_Fragment tekstu_

Wino i grill: im prościej, tym lepiej

Grill to proste jedzenie – abstrahując od rzadkich, wyrafinowanych przepisów na sosy czy marynaty, w tej zabawie liczą się przede wszystkim dwie rzeczy – jakość mięsa (ryb, warzyw) i umiejętności osoby czuwającej nad rusztem. Reszta to tylko dodatki. Dlatego do potraw z rusztu lepiej dobierać proste, szczere, wyraziste i niedrogie wina. Zabawa na świeżym powietrzu zwykle nie sprzyja analizie aromatów win wybitnych. Zapach skoszonej trawy, dym z paleniska, mocne nuty płynące z rusztu sprawiają, że na subtelnych woniach płynących z kieliszka trudno się skupić. Oczywiście, o ile w ogóle mamy w ręku porządny kieliszek. A zatem, najlepsze wina zostawiamy na zimowe wieczory w domu, a do grilla serwujemy…

1. Warzywa

Wegetariański grillowany mix to zazwyczaj cukinia, papryka, bakłażany, cebula. Tu sprawdzi się prosty wytrawny riesling (szukajcie tzw. 1 liter flasche – dobry rozmiar na wesołą imprezkę), sauvignon blanc, ale też wytrawne wina różowe.

2. Ryby

Jeśli na ruszt trafiają słodkowodne ryby w rodzaju pstrąga czy okonia sięgnijmy znów po rieslinga. Na miejscu będzie też dobre albariño czy pinot blanc. Do grillowanego łososia warto napić się chardonnay, albo wytrawnego rosé.

3. Drób

Pod tym hasłem mam na myśli przede wszystkim kurczaka i indyka. Przy ich grillowaniu najważniejsze jest zachowanie soczystości mięsa. Suchej jak wiór piersi kurczaka nie pomoże żadne wino. Ta dobrze zrobiona polubi się z sauvignon i chardonnay (ale tym, które nie dojrzewało w dębowej beczce). Na miejscu będzie też… tak, tak – wytrawny róż.

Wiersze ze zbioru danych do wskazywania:
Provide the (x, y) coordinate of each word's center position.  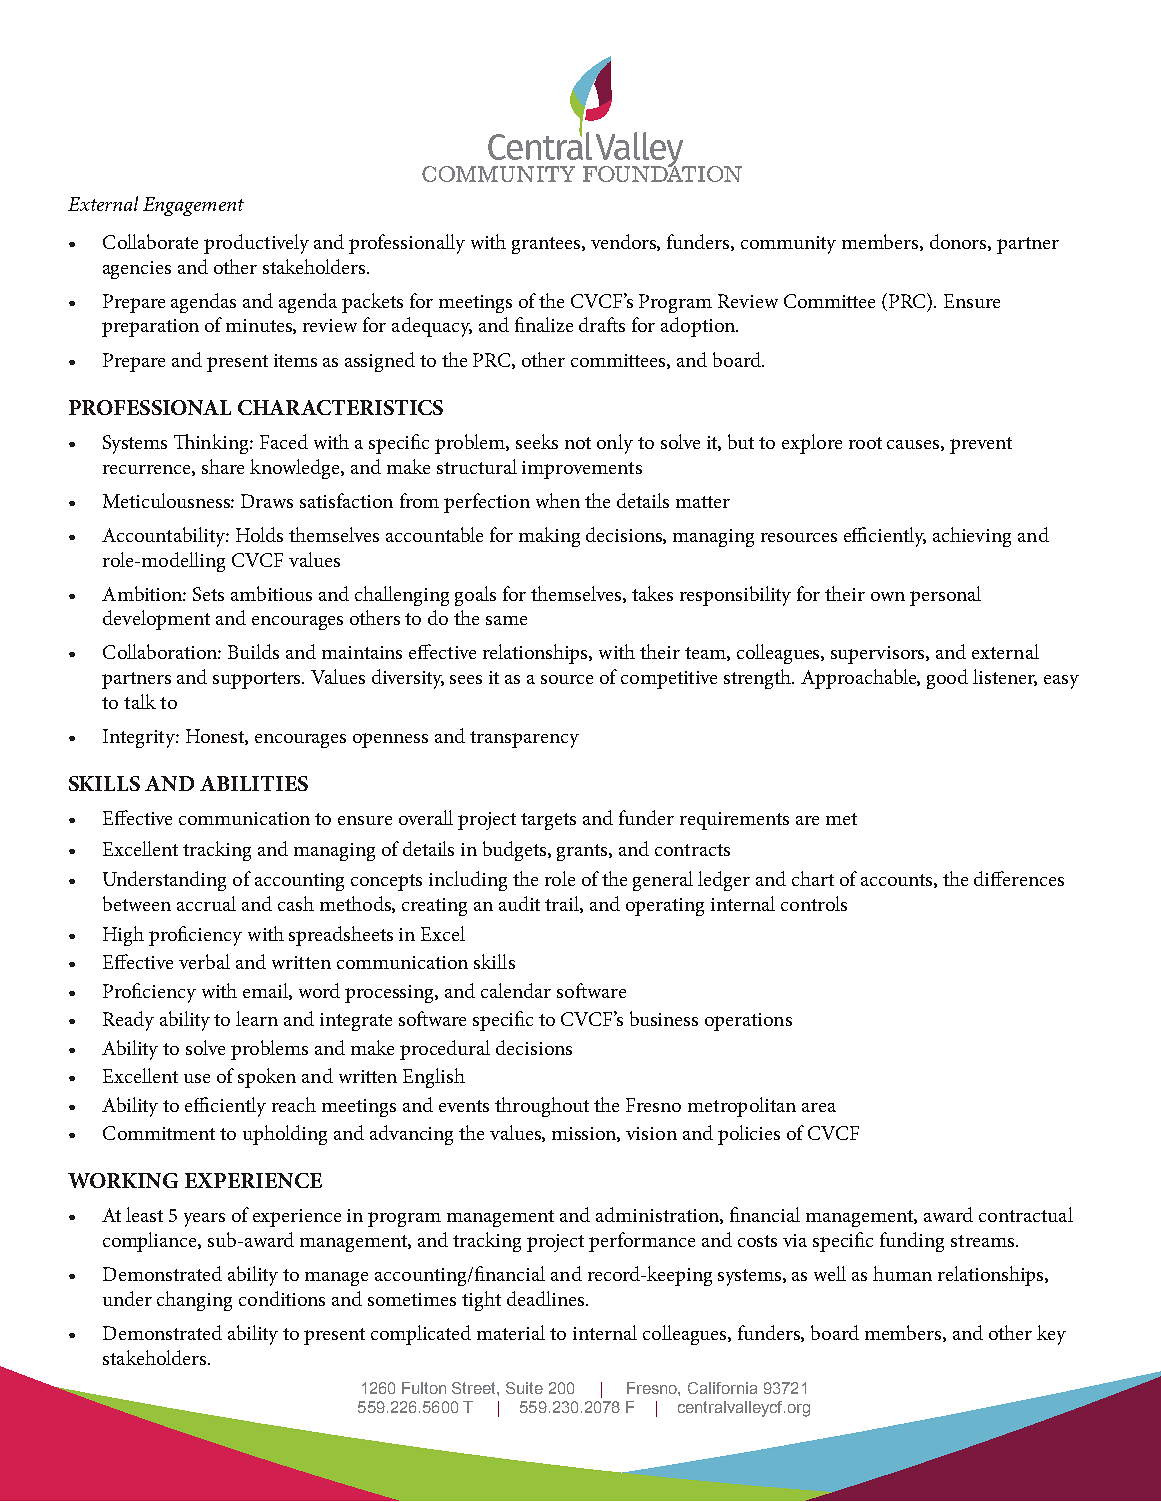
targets (548, 821)
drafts (602, 324)
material (511, 1332)
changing (194, 1301)
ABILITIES (254, 783)
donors (959, 242)
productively (256, 244)
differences (1019, 878)
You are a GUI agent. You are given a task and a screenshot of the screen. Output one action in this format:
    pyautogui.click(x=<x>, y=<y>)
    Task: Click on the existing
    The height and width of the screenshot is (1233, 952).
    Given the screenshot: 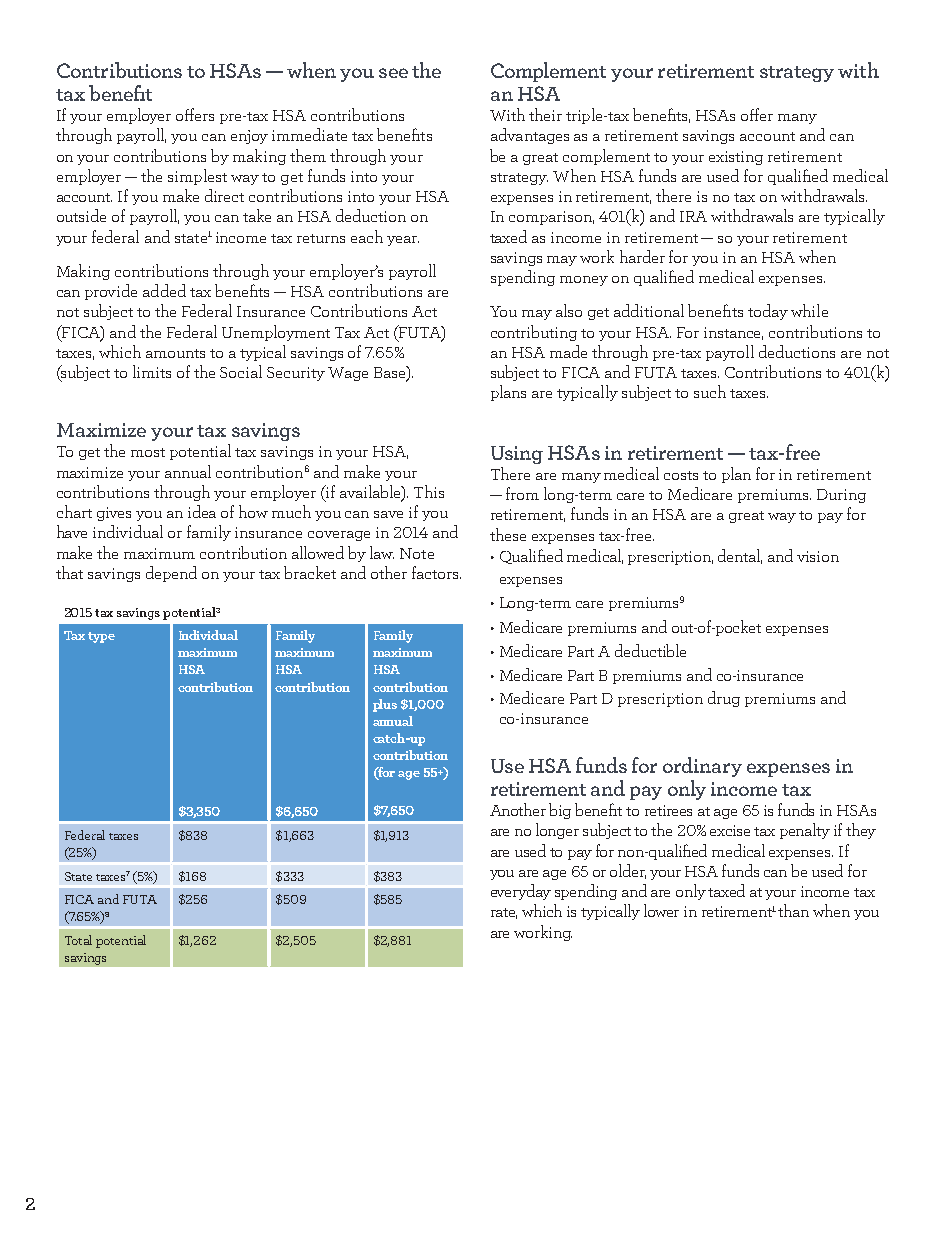 What is the action you would take?
    pyautogui.click(x=736, y=158)
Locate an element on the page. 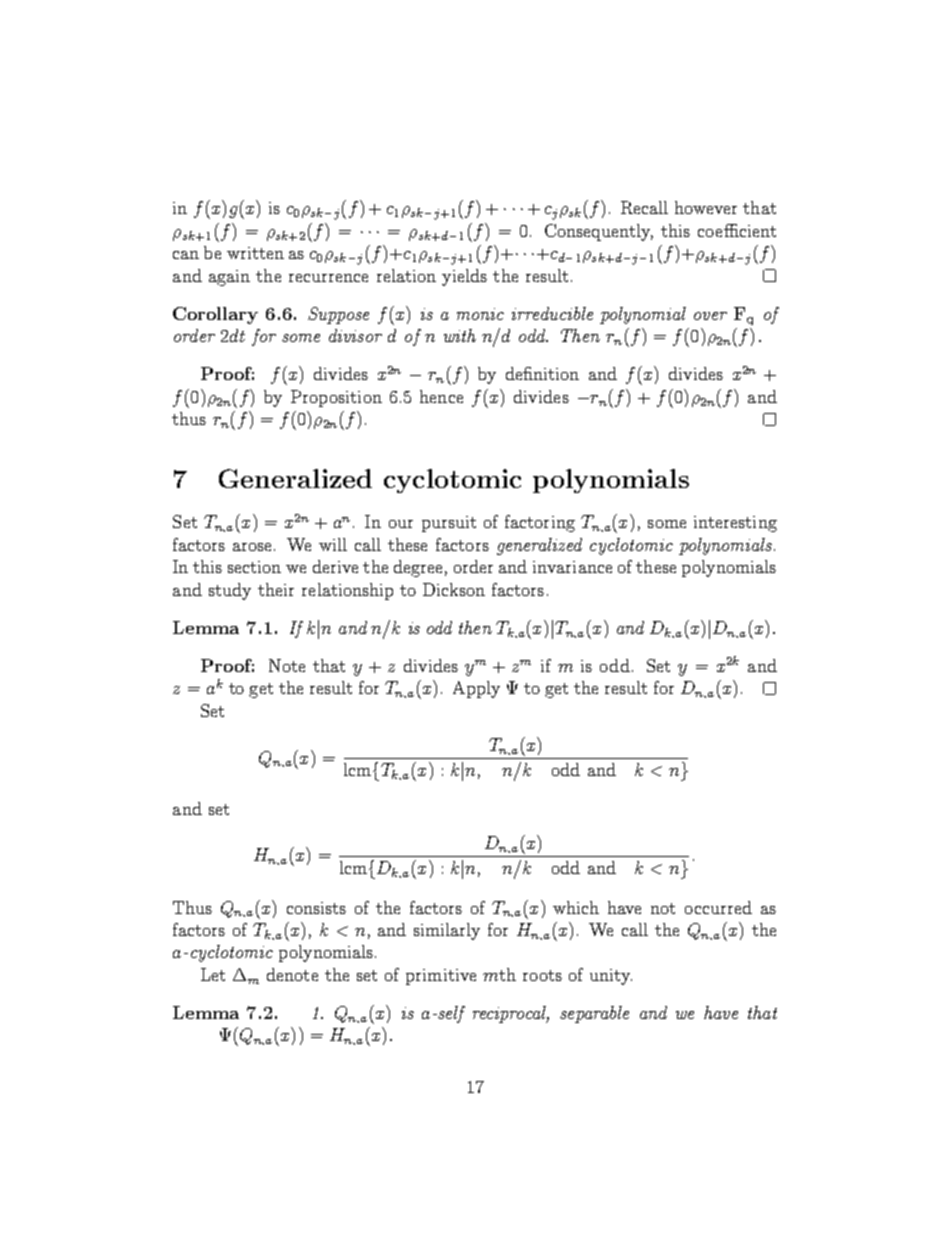 The height and width of the image is (1233, 952). hence is located at coordinates (441, 396).
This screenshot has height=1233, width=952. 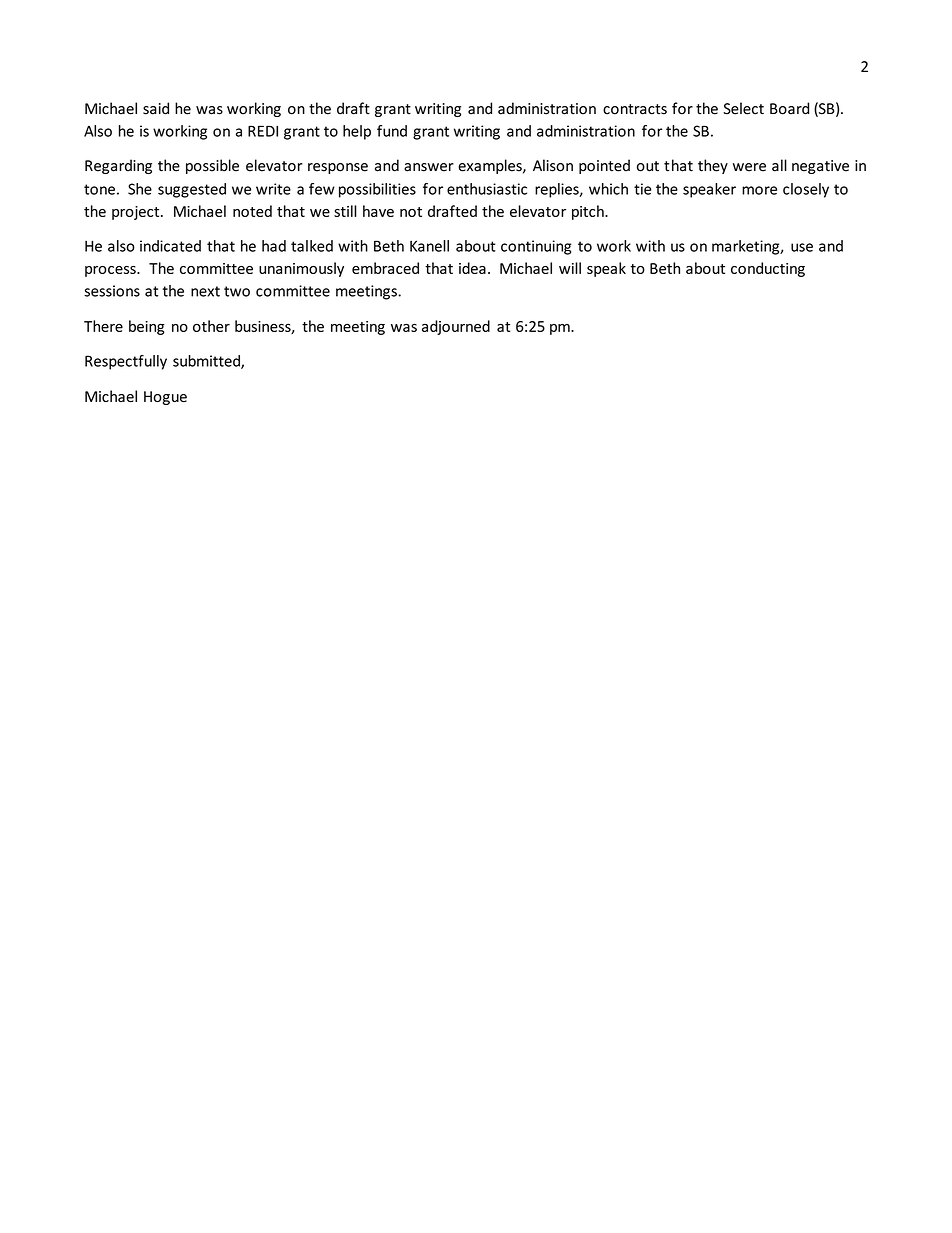 What do you see at coordinates (759, 190) in the screenshot?
I see `more` at bounding box center [759, 190].
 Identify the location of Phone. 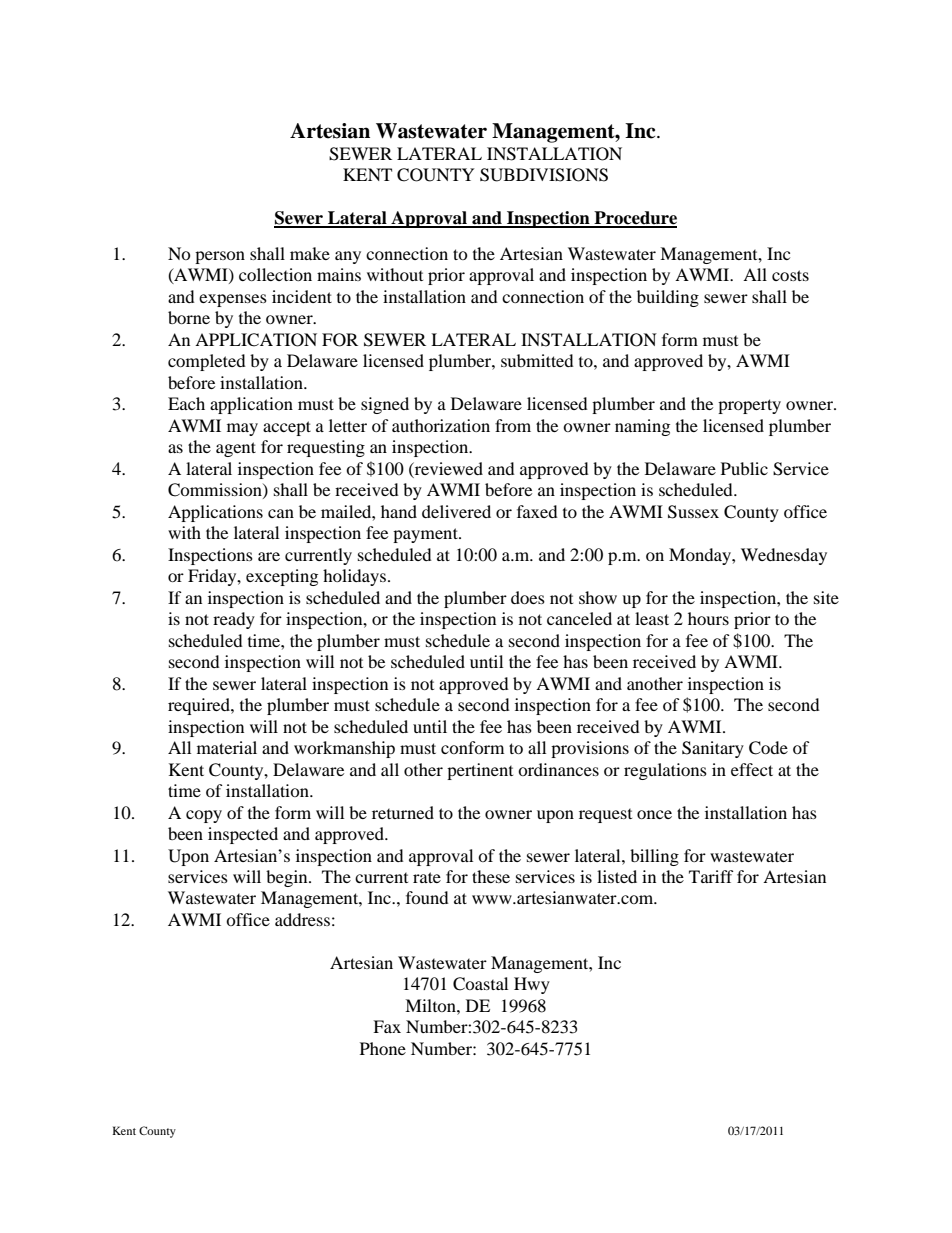
(383, 1048).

_Zadania do rozwiązania_
[1] Jakie wina poleca tekst o winach do grilla do grillowanego łososia?
[2] Przepisz proszę dokładnie te wiersze danych, które zaczynają się od wiersza zawierającego „material (511, 1332)”, a kończą na wierszu zawierającym „differences (1019, 878)”, łącznie z oboma skrajnymi.

_Poprawne odpowiedzi_
[1] Chardonnay albo wytrawne rosé.

[2]
material (511, 1332)
changing (194, 1301)
ABILITIES (254, 783)
donors (959, 242)
productively (256, 244)
differences (1019, 878)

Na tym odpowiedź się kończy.